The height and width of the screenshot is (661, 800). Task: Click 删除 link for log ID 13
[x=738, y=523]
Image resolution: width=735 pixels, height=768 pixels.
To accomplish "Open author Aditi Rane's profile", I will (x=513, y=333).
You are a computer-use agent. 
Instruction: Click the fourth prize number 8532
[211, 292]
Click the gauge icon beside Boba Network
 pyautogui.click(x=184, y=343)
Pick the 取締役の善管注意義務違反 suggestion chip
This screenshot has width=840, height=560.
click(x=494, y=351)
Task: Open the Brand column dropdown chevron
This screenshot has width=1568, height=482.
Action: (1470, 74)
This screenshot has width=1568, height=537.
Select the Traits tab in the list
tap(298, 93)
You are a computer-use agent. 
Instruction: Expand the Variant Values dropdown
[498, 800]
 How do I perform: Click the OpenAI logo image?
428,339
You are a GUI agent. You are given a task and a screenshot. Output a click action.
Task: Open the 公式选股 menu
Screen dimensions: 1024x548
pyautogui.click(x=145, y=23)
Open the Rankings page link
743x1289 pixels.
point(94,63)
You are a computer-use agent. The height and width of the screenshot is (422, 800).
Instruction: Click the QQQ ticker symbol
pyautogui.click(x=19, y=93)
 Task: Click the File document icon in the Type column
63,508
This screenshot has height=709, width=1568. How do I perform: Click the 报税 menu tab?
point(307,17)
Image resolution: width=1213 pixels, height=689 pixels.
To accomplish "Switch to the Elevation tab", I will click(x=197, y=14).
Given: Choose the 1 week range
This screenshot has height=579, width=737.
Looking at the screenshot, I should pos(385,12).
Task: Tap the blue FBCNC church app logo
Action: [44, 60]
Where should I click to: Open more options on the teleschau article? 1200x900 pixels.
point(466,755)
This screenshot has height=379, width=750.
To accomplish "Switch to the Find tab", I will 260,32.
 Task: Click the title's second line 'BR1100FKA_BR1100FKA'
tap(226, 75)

■ Problem details: Copy every single line of the material above that holds "resolution".

■ Answer section:
Image resolution: width=735 pixels, height=768 pixels.
Image resolution: width=1213 pixels, height=689 pixels.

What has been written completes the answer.